_SOURCE DOCUMENT_
----

2007-04-18 Thread Frank Terbeck
Mike McClain [EMAIL PROTECTED]:
 Frank Terbeck [EMAIL PROTECTED] wrote:

for FILE in `ls *$1` ; do
 
  Please don't teach beginners to do for loops like this. It's broken in
  various ways. Just do:
 
for FILE in *$1 ; do
 

 Being a self taught script writer I just have to ask what are the
 'various ways' in which the first form is broken?

a) `ls *` is an _external_ process.

And performance is not the main reason we this is bad.
It would have to be a lot of forks to make a notable difference.

However, the big problem here is, that you can only pass a limited
number of arguments to an external program. This limit is reached
quicker than you might think, and it is one of the features of
for-loops to _overcome_ this limitation.

b) it breaks on filenames with spaces (and other special characters).

While newlines and other special characters might be rather weird
for filenames, spaces are perfectly okay and normal in filenames.

Using 'for i in `ls *`'-type loops breaks this and is one of the
main reasons why people think spaces are bad in filenames.
(They are not bad, some people just do not know how to handle
them properly.)

----

_STATED GOAL 1_
In the discussion of shell for loops, write out the passage starting with "However, the big" and going on through "them properly.)".

Collection entries
----

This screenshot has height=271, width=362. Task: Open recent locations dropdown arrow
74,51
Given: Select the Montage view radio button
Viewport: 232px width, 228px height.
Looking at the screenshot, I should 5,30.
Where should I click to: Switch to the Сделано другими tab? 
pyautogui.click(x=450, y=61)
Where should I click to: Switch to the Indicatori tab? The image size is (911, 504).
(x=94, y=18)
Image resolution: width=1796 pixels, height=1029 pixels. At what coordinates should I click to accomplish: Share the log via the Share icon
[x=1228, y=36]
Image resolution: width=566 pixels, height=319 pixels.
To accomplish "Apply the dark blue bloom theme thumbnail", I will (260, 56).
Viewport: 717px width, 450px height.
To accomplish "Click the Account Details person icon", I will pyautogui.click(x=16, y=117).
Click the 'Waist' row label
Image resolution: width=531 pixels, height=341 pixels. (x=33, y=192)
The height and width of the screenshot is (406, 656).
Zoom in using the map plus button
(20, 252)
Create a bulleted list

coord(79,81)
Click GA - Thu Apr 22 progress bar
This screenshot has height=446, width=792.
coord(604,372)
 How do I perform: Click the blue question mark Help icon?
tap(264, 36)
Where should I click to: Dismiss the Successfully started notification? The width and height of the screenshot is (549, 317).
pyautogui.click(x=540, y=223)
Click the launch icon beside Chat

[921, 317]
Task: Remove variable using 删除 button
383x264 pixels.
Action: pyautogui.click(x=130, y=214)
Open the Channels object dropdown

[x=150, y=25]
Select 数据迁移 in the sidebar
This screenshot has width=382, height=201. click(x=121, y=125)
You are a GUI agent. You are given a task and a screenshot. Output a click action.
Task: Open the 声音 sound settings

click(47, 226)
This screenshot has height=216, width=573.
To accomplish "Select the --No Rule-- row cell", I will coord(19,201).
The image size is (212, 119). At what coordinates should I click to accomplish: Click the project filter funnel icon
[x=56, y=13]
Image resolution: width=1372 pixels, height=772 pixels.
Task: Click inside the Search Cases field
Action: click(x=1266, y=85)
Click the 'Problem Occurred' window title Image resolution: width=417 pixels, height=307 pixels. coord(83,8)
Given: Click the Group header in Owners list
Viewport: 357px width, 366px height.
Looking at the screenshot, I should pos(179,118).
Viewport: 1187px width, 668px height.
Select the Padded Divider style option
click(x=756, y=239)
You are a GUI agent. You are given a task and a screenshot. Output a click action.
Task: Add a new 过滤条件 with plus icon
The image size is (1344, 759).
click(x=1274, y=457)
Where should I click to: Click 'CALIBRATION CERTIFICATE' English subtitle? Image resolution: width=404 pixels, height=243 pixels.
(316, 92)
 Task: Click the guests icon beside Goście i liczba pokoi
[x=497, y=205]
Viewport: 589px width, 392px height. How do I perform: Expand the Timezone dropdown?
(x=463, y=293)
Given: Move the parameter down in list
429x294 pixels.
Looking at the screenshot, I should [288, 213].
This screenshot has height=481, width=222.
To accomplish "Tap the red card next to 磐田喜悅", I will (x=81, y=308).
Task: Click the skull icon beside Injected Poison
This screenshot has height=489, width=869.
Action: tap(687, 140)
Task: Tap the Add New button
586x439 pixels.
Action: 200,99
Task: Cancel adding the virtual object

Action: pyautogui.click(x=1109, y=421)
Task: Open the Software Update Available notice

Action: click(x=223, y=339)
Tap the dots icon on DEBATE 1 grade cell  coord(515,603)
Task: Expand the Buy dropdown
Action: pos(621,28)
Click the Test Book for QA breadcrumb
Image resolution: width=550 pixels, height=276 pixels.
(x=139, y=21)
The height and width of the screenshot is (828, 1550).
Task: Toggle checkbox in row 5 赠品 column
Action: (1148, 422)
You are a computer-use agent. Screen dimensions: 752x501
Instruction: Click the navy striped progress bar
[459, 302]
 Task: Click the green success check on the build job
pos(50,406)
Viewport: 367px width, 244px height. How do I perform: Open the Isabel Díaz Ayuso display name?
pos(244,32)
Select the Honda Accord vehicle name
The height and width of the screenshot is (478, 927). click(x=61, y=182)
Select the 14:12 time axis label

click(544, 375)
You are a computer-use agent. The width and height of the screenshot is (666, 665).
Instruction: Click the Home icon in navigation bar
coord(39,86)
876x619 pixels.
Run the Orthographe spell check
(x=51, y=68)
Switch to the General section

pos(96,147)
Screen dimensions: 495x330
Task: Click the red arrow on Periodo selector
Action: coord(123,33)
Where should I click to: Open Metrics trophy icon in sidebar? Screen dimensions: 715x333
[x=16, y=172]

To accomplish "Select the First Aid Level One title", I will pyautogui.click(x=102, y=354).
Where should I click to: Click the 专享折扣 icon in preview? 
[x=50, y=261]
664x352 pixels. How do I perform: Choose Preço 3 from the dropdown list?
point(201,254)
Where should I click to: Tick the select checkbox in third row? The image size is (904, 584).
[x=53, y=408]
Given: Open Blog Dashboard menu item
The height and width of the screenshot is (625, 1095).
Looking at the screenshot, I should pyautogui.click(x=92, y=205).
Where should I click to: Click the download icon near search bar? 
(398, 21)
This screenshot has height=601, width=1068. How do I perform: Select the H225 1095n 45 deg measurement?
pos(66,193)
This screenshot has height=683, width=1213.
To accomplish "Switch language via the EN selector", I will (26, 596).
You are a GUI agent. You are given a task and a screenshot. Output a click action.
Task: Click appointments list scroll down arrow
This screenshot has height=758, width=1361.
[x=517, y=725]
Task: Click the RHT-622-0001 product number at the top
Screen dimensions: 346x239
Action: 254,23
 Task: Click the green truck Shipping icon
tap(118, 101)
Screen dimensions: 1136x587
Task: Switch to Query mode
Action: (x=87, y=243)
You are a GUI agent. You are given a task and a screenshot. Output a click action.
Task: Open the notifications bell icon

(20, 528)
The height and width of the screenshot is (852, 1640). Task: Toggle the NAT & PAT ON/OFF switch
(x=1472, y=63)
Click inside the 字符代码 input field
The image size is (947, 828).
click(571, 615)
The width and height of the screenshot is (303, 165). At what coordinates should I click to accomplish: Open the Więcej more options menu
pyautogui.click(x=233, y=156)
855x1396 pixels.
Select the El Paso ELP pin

----

_STATED GOAL 2_
Lay out the entries as a numbered list, starting with the line with "The width and height of the screenshot is (303, 165)." and going on through the last line of the entries. Include only those lines, and skip any blank ones.

_TASK SOLUTION 1_
However, the big problem here is, that you can only pass a limited
number of arguments to an external program. This limit is reached
quicker than you might think, and it is one of the features of
for-loops to _overcome_ this limitation.

b) it breaks on filenames with spaces (and other special characters).

While newlines and other special characters might be rather weird
for filenames, spaces are perfectly okay and normal in filenames.

Using 'for i in `ls *`'-type loops breaks this and is one of the
main reasons why people think spaces are bad in filenames.
(They are not bad, some people just do not know how to handle
them properly.)

_TASK SOLUTION 2_
1. The width and height of the screenshot is (303, 165). At what coordinates should I click to accomplish: Open the Więcej more options menu
2. pyautogui.click(x=233, y=156)
3. 855x1396 pixels.
4. Select the El Paso ELP pin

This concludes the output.